So Detlefsen sat there sweating in his patrol vehicle, watching the wildness before him, this macabre circus, an active shooter and two bleeding chimpanzees—maybe more—blitzed on a double shot of adrenaline and chase. It was the most surreal thing he’d ever seen, on duty or off. Behind him, a semitruck barreled down Highway 20, oblivious to the mayhem. Ahead, a shriek lifted from the trees and carried across the yard, a shriek so wild, so primal it seemed to rise from within, a shriek so desperate he would remember that precise pitch for the rest of his life.
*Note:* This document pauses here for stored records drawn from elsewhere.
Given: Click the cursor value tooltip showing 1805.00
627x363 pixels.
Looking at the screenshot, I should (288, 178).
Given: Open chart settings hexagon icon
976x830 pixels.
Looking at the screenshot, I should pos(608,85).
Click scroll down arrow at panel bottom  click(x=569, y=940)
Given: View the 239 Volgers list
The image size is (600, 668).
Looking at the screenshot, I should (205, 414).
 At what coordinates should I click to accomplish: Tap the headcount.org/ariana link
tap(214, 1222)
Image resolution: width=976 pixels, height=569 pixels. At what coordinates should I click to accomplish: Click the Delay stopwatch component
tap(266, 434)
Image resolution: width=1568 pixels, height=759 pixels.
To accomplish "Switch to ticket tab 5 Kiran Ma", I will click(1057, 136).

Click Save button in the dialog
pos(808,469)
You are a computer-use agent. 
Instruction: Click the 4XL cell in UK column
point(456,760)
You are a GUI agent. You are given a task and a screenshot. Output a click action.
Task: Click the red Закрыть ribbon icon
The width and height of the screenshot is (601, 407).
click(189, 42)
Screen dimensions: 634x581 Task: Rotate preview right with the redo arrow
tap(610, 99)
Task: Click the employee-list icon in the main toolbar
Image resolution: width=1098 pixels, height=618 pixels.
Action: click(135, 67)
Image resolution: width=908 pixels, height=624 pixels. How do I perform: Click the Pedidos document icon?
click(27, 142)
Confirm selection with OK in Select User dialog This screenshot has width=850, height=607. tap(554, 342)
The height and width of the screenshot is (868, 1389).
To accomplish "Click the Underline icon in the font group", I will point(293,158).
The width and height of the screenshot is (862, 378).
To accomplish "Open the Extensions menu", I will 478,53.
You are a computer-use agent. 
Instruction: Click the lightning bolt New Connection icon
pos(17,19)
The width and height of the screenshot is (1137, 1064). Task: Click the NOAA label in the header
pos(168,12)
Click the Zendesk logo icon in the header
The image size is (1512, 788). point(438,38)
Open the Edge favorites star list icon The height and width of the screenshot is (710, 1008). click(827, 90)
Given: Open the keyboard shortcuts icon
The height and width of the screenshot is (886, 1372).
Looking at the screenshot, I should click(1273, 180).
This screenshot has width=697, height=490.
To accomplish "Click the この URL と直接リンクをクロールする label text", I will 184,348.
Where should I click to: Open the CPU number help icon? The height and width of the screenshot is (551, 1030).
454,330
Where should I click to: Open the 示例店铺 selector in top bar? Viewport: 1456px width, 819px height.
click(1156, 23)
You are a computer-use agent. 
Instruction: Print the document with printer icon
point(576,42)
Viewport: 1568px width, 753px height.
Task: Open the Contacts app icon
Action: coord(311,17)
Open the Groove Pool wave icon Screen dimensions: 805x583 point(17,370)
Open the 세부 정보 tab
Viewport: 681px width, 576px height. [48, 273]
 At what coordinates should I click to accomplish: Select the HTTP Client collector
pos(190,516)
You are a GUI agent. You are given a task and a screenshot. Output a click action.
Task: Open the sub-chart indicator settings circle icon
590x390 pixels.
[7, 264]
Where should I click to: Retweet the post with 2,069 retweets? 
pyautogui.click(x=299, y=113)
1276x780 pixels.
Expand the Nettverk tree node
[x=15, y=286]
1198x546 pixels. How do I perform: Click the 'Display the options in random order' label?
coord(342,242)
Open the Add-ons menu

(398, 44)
The bigger chimp kept running, kicking up dust, until he mounted a bank of cinder blocks in a single fluid skip and rested in the shade of a lone tree on the zoo’s eastern fence line. The whole tree warped and yawed as if battered by a tropical storm. And just as two pickup trucks thundered past him and punched into the parking lot, elbows hanging out the windows, his cell phone rang out with the digital cannon fire of Tchaikovsky’s 1812 Overture. His wife was calling.
“Hello?”
“I’m telling you . . . where are you at?”
“Royal—why?”
“Our washer is flooding again.”
“Okay, shut it off. I . . . I’ve got a situation here. I’ve got to go.”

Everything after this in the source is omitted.